First, this problem looks a little tricky because it has "tan θ" squared and just "tan θ". It's like a secret code! Let's pretend "tan θ" is just a regular letter, like 'x'.
So, our equation becomes: $x^2 + 4x - 12 = 0$.

Next, we solve this 'x' puzzle! This is like finding two numbers that multiply to -12 and add up to 4. After thinking for a bit, I found them: 6 and -2!
So, we can write it as: $(x+6)(x-2)=0$.
This means either $x+6=0$ (so $x=-6$) or $x-2=0$ (so $x=2$).

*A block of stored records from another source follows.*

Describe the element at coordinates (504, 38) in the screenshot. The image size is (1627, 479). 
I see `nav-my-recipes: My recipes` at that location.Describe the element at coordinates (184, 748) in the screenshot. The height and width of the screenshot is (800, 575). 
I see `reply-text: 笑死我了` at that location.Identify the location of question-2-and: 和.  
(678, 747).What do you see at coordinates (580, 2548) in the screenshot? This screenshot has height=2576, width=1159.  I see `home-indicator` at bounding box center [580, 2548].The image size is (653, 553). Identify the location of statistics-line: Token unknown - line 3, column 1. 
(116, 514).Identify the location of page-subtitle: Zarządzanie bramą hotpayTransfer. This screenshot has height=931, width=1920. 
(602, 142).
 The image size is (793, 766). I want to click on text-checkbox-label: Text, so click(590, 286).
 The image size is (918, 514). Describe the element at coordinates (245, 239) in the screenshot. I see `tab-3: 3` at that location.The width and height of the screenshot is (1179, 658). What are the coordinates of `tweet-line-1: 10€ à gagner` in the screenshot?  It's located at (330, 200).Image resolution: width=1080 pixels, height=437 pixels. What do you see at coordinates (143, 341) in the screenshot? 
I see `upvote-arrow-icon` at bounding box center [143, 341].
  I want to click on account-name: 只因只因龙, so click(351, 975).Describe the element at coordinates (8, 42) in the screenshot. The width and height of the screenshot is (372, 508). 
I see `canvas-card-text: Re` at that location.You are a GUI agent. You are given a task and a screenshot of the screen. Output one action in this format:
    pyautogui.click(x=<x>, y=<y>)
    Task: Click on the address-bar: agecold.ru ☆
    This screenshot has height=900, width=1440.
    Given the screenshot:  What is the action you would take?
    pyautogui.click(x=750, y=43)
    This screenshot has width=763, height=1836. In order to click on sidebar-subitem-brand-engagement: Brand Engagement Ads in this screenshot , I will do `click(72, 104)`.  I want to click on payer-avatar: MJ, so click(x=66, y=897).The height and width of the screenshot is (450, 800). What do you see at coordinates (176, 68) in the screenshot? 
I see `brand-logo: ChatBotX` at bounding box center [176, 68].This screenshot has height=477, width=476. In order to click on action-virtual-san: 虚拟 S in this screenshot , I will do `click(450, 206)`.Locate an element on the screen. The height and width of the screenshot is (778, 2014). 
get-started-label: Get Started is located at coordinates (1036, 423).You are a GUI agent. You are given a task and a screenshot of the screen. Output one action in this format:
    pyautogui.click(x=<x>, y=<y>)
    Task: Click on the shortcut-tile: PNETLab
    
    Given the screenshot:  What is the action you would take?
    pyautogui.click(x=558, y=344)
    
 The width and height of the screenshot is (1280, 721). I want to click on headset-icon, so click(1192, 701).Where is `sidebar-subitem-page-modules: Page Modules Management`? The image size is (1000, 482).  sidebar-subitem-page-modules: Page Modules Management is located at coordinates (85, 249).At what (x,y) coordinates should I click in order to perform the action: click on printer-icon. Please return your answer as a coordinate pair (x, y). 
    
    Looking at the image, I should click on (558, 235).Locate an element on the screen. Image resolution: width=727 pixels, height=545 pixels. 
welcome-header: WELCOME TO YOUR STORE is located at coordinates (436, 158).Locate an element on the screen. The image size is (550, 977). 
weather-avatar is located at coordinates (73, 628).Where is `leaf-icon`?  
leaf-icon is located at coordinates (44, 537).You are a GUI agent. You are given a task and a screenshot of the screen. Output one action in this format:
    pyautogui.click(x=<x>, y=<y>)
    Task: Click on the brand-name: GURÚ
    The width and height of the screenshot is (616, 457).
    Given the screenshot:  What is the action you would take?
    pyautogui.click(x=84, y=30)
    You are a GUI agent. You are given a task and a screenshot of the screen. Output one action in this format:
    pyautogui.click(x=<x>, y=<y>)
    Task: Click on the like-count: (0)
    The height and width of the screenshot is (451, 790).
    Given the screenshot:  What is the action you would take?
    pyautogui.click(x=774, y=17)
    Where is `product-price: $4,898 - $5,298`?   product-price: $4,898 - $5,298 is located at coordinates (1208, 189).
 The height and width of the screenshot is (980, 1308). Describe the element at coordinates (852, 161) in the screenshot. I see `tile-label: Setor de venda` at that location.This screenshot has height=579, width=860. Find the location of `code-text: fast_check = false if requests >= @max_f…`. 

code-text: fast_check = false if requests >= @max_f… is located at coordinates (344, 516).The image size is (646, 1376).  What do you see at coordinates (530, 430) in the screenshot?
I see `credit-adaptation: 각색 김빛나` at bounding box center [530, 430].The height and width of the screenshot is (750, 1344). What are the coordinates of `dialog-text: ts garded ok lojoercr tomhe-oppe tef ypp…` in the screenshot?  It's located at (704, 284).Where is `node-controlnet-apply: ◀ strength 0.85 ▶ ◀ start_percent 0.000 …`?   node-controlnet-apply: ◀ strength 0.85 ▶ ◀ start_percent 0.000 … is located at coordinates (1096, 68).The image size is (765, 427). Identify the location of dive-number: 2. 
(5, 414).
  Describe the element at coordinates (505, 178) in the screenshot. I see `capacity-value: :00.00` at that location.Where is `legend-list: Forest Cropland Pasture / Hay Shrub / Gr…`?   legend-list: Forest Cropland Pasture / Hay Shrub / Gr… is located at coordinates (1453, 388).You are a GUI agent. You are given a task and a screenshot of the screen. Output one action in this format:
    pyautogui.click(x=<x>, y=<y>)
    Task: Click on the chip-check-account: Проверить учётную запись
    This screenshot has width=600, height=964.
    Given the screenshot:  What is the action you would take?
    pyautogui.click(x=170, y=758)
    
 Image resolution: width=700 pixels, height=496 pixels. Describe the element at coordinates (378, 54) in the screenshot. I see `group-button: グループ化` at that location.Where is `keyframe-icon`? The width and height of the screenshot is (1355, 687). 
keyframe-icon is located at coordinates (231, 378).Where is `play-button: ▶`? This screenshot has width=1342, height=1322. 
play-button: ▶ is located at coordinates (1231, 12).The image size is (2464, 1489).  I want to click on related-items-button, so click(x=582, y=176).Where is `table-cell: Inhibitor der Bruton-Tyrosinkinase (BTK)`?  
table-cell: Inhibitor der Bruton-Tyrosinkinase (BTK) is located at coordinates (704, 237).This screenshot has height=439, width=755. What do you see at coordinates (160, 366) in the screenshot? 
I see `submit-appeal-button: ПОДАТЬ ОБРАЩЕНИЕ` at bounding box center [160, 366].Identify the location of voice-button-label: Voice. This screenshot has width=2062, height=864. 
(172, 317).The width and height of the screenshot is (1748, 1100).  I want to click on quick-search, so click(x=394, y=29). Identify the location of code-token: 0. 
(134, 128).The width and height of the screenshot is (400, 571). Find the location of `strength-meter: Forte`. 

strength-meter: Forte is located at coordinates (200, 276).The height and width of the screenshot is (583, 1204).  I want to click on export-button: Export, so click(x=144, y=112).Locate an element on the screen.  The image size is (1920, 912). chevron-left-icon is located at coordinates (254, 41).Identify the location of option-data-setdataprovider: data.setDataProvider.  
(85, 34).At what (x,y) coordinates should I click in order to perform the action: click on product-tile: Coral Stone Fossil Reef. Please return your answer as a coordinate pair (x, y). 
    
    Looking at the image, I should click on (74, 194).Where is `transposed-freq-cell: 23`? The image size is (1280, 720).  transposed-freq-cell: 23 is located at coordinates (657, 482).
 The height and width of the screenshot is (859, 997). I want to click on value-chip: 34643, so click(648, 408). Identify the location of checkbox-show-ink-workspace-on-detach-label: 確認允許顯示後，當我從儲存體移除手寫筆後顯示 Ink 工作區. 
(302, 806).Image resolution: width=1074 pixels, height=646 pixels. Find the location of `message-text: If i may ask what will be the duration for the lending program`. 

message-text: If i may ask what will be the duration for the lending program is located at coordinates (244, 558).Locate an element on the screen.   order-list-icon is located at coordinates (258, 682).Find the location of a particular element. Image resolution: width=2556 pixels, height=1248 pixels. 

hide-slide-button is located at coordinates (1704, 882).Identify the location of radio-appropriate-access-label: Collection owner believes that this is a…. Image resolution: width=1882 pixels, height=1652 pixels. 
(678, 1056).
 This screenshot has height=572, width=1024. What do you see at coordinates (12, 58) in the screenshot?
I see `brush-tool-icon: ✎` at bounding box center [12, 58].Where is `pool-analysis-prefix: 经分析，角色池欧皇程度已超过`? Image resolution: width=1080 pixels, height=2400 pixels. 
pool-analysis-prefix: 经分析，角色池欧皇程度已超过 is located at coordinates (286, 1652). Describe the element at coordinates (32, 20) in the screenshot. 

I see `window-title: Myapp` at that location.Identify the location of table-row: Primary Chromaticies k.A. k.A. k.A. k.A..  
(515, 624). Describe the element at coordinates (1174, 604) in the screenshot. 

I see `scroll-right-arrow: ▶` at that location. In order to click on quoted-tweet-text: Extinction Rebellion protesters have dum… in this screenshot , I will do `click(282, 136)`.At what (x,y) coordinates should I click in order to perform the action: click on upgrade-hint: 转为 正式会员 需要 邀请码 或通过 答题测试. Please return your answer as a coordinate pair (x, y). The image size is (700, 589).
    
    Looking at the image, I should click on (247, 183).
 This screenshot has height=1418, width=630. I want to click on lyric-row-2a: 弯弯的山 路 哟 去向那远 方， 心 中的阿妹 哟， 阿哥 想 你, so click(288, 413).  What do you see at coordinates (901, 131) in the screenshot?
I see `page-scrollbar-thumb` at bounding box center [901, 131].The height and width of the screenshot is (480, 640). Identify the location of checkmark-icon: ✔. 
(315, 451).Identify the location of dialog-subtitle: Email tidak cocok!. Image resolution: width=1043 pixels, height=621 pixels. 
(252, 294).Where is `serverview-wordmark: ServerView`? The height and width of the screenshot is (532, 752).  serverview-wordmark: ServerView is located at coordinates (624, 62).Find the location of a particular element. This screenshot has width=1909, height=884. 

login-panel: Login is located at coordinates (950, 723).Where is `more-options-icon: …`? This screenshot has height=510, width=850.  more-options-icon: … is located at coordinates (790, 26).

Now, let's put "tan θ" back in place of 'x'! We have two smaller problems to solve:
1. $\tan \theta = 2$
2. $\tan \theta = -6$

For $\tan \theta = 2$:
Since tangent is positive, our angles will be in the top-right part of the circle (Quadrant I) or the bottom-left part (Quadrant III).
Using my calculator, I found that if $\tan \theta = 2$, then the basic angle is about $63.4^{\circ}$ (rounded to the nearest tenth).
So, one answer is $\theta_1 = 63.4^{\circ}$.
For the angle in Quadrant III, we add $180^{\circ}$ to our basic angle: $\theta_2 = 180^{\circ} + 63.4^{\circ} = 243.4^{\circ}$.

For $\tan \theta = -6$:
Since tangent is negative, our angles will be in the top-left part of the circle (Quadrant II) or the bottom-right part (Quadrant IV).
First, let's find the basic angle ignoring the minus sign. For $\tan \theta = 6$, the basic angle is about $80.5^{\circ}$ (rounded to the nearest tenth). This is our "reference angle".
For the angle in Quadrant II, we subtract this reference angle from $180^{\circ}$: $\theta_3 = 180^{\circ} - 80.5^{\circ} = 99.5^{\circ}$.
For the angle in Quadrant IV, we subtract this reference angle from $360^{\circ}$: $\theta_4 = 360^{\circ} - 80.5^{\circ} = 279.5^{\circ}$.

Finally, we list all the angles we found, making sure they are between $0^{\circ}$ and $360^{\circ}$:
The answers are approximately $63.4^{\circ}, 99.5^{\circ}, 243.4^{\circ}, 279.5^{\circ}$.